**Excerpt**
○ ○ ○ ○ ○

SpaceX-Tesla Merger Speculation Grows as Musk Prepares Nasdaq IPO for Rocket Company
- Sara Montes de Oca

- 1 day ago
- 3 min read
Elon Musk is preparing to take SpaceX public on the Nasdaq in just over two weeks, and as the roadshow approaches, chatter among colleagues, investors, and Tesla employees is intensifying around whether Musk ultimately plans to merge his rocket and electric vehicle companies into a single entity.
SpaceX carries a private market valuation of $1.25 trillion following its earlier merger with xAI, Musk's artificial intelligence company. Tesla's market capitalization currently sits at around $1.6 trillion.
Musk has discussed the possibility of folding the two companies together with colleagues, according to people familiar with the talks who asked not to be named due to the sensitivity of the subject.
A current Tesla employee told CNBC that many workers at the electric vehicle company have long expected such a transaction to eventually take place and that the topic is openly discussed internally.
The two companies already share considerable operational overlap. Musk sits on both boards, as does venture capitalist Ira Ehrenpreis, founder of DBL Partners. Charles Kuehmann serves as vice president of materials engineering at both Tesla and SpaceX. Musk's brother Kimbal is currently on Tesla's board and previously served as a SpaceX director.

○ ○ ○ ○ ○

**Listing**
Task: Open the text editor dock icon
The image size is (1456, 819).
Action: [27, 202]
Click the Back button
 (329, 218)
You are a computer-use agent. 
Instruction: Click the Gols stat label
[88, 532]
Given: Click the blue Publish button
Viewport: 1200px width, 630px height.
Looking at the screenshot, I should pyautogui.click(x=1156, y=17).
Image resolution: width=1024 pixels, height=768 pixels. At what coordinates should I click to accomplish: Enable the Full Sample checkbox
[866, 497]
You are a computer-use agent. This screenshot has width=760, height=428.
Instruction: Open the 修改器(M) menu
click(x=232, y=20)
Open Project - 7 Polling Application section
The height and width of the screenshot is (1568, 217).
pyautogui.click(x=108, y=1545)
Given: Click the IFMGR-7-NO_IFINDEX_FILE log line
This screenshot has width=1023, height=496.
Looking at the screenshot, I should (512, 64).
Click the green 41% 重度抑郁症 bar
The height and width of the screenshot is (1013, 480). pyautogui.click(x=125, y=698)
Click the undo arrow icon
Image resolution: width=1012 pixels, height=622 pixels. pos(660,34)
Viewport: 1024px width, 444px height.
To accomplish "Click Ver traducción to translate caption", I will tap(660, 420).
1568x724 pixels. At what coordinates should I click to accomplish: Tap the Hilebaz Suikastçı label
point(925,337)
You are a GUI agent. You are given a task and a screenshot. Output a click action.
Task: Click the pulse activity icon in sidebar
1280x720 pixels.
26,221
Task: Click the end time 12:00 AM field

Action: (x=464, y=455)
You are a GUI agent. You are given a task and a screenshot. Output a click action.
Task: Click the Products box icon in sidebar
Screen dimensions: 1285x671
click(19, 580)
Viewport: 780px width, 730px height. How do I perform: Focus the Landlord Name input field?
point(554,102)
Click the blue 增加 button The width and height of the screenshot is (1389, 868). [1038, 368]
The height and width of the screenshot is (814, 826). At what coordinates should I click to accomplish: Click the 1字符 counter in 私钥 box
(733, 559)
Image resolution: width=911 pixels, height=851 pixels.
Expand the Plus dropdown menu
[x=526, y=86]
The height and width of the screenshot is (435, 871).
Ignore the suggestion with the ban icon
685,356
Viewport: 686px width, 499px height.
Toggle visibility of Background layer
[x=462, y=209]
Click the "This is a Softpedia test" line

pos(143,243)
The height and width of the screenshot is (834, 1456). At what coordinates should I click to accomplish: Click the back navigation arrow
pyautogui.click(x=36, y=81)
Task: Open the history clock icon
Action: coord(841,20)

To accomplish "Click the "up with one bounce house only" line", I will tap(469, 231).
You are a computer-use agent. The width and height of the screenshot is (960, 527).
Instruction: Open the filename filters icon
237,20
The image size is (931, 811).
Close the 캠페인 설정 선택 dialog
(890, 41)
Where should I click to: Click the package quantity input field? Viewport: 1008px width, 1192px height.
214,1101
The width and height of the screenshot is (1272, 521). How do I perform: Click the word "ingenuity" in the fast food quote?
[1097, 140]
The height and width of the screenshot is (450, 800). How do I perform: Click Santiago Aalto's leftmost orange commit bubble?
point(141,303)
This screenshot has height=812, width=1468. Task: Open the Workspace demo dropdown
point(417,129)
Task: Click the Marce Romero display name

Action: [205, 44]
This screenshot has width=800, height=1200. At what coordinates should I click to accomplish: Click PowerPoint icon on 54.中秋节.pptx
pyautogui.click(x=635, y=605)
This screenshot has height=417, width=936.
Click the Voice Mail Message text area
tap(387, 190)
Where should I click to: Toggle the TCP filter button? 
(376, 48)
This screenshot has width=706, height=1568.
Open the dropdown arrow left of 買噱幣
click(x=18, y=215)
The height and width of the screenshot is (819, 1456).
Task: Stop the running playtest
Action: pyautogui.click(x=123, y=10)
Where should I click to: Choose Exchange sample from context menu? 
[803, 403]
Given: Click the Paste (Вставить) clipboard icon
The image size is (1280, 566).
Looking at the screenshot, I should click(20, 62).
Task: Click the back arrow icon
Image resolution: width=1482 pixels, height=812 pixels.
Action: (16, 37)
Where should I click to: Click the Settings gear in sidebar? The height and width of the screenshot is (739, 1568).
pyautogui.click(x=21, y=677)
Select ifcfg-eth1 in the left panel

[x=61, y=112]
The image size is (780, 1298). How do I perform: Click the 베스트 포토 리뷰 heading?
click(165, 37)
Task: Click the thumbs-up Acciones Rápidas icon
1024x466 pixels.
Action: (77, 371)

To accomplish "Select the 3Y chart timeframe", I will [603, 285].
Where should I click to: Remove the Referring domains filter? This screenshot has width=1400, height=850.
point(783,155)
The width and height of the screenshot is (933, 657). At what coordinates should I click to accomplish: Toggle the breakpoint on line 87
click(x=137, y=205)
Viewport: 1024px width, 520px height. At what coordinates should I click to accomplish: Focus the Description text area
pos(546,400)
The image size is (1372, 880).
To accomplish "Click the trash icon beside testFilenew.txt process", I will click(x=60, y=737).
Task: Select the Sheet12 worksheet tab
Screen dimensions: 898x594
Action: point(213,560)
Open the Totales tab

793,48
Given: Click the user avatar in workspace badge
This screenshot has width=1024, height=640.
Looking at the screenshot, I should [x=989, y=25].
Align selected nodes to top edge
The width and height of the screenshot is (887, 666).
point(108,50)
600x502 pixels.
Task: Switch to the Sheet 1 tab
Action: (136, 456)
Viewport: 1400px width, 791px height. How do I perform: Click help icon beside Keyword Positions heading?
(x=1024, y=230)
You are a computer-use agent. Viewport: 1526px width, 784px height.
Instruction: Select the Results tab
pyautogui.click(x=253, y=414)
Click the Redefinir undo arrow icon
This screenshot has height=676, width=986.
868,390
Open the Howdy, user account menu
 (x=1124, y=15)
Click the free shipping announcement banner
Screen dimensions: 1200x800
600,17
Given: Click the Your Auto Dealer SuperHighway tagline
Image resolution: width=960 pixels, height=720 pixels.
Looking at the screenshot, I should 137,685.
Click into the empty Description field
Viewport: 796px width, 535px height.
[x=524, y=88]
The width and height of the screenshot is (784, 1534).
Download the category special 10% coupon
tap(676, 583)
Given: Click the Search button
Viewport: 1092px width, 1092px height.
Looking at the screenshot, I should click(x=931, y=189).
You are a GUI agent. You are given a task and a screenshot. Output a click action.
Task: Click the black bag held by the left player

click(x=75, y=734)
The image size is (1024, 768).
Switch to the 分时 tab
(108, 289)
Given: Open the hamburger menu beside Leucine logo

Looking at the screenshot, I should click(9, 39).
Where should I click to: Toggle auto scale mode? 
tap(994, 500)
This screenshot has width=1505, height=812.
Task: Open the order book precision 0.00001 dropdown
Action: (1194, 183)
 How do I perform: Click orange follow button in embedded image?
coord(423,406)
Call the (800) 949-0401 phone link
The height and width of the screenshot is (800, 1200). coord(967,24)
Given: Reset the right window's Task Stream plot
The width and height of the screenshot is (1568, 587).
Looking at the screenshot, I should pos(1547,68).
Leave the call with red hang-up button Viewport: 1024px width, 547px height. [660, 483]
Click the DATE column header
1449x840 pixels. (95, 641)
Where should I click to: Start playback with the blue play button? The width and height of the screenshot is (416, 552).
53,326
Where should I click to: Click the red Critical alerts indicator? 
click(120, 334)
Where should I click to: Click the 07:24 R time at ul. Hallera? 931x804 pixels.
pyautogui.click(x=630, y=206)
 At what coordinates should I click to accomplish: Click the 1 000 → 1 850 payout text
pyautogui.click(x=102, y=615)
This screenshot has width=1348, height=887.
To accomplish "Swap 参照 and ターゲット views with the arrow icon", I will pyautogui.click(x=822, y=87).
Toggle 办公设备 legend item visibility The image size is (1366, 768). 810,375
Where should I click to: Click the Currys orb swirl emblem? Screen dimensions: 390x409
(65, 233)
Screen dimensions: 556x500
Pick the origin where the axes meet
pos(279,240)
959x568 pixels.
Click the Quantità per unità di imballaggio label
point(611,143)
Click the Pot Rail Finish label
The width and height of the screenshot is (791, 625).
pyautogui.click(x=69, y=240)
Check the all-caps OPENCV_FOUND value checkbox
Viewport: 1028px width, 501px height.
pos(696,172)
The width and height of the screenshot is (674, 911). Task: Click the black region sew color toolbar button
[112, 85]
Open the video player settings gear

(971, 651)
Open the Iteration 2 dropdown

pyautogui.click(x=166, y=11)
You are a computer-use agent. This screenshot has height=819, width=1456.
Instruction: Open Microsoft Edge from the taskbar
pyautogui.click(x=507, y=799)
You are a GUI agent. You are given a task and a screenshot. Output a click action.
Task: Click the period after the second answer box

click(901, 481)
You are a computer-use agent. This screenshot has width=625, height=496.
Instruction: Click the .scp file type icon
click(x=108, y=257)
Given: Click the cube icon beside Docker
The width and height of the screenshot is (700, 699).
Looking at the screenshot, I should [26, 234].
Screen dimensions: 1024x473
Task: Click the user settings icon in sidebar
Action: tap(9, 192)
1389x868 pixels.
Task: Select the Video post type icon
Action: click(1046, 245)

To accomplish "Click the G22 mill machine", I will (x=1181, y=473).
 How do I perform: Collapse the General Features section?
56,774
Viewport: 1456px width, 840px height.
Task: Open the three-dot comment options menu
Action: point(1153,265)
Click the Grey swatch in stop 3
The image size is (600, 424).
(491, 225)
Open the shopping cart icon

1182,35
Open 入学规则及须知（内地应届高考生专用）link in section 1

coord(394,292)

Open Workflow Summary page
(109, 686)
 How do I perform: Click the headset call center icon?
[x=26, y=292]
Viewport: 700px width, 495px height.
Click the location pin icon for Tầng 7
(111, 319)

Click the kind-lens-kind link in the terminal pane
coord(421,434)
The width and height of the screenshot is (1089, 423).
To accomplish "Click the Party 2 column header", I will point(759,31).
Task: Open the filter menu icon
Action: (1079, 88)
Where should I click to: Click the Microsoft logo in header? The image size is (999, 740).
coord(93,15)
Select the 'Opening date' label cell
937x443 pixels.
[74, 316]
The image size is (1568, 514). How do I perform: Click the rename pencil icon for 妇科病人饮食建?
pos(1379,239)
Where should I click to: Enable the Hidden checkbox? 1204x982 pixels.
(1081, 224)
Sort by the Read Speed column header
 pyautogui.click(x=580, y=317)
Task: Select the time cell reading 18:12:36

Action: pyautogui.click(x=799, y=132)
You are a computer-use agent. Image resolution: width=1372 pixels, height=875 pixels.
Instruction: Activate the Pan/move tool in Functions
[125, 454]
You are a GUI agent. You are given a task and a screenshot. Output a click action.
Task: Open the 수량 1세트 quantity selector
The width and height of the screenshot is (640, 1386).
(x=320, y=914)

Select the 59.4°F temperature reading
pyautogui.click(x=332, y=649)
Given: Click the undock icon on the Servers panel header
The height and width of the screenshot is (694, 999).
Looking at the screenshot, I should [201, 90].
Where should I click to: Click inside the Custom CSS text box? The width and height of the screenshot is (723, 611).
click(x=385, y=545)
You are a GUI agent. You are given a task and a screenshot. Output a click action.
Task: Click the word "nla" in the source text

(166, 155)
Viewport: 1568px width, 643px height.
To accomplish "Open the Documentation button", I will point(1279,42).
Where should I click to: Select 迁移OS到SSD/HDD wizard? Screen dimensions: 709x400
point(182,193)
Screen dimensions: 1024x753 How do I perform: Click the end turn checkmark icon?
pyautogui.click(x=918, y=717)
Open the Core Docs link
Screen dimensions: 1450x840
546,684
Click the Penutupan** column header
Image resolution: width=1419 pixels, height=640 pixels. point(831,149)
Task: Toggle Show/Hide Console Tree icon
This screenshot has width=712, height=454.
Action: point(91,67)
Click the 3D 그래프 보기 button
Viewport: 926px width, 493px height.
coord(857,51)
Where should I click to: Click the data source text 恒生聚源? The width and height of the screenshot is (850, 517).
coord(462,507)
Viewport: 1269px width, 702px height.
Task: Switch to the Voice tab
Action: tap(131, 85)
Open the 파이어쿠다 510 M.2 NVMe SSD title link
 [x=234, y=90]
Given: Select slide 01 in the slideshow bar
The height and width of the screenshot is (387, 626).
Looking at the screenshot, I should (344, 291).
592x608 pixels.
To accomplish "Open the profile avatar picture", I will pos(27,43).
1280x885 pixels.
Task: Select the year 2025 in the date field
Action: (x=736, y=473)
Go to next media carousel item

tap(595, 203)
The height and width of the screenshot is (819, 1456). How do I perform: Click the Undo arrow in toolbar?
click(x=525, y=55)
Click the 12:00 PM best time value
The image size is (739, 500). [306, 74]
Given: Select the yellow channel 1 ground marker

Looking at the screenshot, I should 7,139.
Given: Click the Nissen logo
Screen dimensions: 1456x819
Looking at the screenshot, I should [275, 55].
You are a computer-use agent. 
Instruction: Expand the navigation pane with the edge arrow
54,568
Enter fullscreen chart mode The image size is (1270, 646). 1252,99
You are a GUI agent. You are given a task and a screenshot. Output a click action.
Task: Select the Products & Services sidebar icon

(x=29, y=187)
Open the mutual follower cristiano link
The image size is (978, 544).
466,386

○ ○ ○ ○ ○

**Exercises**
**A.** Name every person mentioned in the body of the SpaceX article, leaving out the byline.
**B.** Extract from the SpaceX article everything from "Musk has discussed" down to "openly discussed internally.".
The items above were gathered separately and have no connection to the SpaceX article.

**Responses for each task**
**A.** Elon Musk, Ira Ehrenpreis, Charles Kuehmann, Kimbal

**B.**
Musk has discussed the possibility of folding the two companies together with colleagues, according to people familiar with the talks who asked not to be named due to the sensitivity of the subject.
A current Tesla employee told CNBC that many workers at the electric vehicle company have long expected such a transaction to eventually take place and that the topic is openly discussed internally.